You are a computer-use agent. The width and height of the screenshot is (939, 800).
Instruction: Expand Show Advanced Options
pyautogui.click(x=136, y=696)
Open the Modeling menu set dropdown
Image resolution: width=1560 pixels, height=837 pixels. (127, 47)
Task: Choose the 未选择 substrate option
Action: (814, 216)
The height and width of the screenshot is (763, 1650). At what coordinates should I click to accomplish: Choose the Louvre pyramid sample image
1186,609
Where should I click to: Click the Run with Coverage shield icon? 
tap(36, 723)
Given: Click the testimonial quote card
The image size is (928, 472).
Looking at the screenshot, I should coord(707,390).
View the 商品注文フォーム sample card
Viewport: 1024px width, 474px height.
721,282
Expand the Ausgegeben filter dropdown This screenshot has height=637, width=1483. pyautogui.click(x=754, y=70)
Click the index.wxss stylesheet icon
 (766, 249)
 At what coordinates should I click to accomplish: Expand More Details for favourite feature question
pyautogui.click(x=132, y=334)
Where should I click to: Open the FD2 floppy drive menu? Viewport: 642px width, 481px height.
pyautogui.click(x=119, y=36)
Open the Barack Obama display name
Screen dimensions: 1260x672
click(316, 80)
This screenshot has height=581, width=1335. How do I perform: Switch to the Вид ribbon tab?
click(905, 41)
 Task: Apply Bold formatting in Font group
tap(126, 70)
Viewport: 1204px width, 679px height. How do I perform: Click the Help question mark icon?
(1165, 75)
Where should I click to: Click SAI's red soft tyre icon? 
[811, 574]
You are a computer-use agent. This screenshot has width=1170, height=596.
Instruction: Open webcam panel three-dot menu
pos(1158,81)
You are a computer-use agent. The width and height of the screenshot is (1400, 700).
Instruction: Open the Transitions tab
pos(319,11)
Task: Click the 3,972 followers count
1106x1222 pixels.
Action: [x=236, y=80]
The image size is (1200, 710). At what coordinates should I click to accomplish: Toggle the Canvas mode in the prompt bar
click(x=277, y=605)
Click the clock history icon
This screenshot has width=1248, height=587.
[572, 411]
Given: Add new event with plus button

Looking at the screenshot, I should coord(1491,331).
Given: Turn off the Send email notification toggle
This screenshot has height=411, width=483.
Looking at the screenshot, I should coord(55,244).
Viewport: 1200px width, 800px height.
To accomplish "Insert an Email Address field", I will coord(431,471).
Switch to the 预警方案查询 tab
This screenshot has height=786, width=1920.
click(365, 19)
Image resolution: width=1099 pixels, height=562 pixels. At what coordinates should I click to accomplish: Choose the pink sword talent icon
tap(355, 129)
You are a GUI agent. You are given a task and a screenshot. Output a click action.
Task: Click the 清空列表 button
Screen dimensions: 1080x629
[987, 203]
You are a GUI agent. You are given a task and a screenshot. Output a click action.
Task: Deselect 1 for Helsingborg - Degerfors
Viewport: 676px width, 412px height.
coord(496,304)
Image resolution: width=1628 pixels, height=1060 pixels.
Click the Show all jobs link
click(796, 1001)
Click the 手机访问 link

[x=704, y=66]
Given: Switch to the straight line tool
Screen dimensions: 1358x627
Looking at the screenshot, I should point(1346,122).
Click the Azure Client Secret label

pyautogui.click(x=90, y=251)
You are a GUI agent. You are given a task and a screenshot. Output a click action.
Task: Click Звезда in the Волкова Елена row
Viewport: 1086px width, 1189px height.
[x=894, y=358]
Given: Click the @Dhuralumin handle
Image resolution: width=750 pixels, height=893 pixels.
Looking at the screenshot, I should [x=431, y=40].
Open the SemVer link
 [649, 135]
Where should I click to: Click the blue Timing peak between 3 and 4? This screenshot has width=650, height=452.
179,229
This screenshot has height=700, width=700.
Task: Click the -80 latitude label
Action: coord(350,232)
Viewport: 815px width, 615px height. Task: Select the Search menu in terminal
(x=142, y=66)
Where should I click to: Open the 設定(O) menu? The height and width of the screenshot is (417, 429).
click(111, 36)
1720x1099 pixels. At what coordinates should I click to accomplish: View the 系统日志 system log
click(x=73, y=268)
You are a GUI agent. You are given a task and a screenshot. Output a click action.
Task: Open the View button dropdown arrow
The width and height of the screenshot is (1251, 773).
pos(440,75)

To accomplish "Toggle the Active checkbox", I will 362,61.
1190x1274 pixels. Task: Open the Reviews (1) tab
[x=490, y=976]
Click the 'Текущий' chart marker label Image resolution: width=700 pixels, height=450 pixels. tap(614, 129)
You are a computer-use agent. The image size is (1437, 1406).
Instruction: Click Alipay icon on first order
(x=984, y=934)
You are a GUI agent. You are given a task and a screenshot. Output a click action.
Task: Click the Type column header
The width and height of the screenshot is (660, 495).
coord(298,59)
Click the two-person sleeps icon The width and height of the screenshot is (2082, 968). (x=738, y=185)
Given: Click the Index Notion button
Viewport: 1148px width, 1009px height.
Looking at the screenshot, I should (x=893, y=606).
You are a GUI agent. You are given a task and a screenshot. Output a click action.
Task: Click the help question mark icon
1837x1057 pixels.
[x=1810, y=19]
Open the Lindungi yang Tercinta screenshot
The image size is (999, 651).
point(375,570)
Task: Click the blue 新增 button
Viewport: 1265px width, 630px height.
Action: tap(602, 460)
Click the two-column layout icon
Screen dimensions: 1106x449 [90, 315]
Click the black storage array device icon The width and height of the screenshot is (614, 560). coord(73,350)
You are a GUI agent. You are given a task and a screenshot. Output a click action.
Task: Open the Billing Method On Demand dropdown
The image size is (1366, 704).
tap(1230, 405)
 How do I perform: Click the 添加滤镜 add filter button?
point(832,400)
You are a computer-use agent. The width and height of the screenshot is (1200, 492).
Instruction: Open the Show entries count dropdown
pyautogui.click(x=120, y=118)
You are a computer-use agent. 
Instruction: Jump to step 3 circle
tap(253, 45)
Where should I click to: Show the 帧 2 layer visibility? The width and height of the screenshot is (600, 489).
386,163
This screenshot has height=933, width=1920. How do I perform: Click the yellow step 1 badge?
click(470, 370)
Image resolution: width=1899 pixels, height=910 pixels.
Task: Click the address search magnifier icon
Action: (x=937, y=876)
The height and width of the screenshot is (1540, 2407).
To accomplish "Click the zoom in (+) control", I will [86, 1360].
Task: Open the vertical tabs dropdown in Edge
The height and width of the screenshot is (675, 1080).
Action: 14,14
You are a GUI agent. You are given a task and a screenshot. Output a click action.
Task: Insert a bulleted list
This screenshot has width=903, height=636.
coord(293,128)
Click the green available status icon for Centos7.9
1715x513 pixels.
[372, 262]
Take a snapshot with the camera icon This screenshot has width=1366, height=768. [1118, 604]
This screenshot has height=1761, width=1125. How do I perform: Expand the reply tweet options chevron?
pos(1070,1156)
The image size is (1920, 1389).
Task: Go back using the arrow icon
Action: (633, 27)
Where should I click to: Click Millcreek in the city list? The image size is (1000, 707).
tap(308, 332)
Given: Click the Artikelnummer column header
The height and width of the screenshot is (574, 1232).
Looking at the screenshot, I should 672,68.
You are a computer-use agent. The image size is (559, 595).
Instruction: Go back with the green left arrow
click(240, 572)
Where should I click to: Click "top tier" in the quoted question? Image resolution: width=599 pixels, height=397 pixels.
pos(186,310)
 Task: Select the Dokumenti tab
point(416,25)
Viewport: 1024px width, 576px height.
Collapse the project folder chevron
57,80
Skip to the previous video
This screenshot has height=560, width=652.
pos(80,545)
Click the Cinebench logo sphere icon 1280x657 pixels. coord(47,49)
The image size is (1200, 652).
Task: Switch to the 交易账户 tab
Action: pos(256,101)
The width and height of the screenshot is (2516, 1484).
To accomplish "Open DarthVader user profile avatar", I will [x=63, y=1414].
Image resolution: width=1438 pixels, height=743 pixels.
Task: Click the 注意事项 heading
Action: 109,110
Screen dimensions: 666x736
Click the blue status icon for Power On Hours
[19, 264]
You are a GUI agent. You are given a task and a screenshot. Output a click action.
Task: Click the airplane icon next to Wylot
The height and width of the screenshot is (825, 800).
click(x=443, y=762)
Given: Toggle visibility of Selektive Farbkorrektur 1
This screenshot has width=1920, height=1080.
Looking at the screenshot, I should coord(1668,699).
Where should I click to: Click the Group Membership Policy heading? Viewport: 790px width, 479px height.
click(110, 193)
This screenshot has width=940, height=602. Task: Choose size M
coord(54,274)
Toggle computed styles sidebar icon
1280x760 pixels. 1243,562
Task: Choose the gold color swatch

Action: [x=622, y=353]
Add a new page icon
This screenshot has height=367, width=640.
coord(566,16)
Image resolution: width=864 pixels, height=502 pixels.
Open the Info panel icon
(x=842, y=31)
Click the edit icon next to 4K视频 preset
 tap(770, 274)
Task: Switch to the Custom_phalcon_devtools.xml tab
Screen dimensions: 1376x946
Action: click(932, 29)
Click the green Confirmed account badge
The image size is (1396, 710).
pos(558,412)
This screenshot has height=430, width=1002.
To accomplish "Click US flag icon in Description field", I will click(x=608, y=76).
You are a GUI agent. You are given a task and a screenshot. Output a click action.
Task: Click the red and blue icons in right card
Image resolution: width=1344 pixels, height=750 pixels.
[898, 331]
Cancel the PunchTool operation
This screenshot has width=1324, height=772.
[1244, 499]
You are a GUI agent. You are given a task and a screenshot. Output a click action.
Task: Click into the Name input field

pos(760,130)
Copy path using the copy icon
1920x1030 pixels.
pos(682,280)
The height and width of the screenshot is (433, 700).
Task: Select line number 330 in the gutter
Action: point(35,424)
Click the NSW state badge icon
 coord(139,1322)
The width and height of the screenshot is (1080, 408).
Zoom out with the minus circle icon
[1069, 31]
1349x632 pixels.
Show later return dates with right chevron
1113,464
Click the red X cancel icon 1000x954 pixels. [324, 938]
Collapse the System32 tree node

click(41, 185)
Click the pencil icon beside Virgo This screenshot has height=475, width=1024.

Task goal => Once the line containing "Given: Click the testimonial quote card" has been written out, please stop; every line before it, back to the first line of the records above, should be given exactly.

Result for this exercise =>
You are a computer-use agent. The width and height of the screenshot is (939, 800).
Instruction: Expand Show Advanced Options
pyautogui.click(x=136, y=696)
Open the Modeling menu set dropdown
Image resolution: width=1560 pixels, height=837 pixels. (127, 47)
Task: Choose the 未选择 substrate option
Action: (814, 216)
The height and width of the screenshot is (763, 1650). At what coordinates should I click to accomplish: Choose the Louvre pyramid sample image
1186,609
Where should I click to: Click the Run with Coverage shield icon? 
tap(36, 723)
Given: Click the testimonial quote card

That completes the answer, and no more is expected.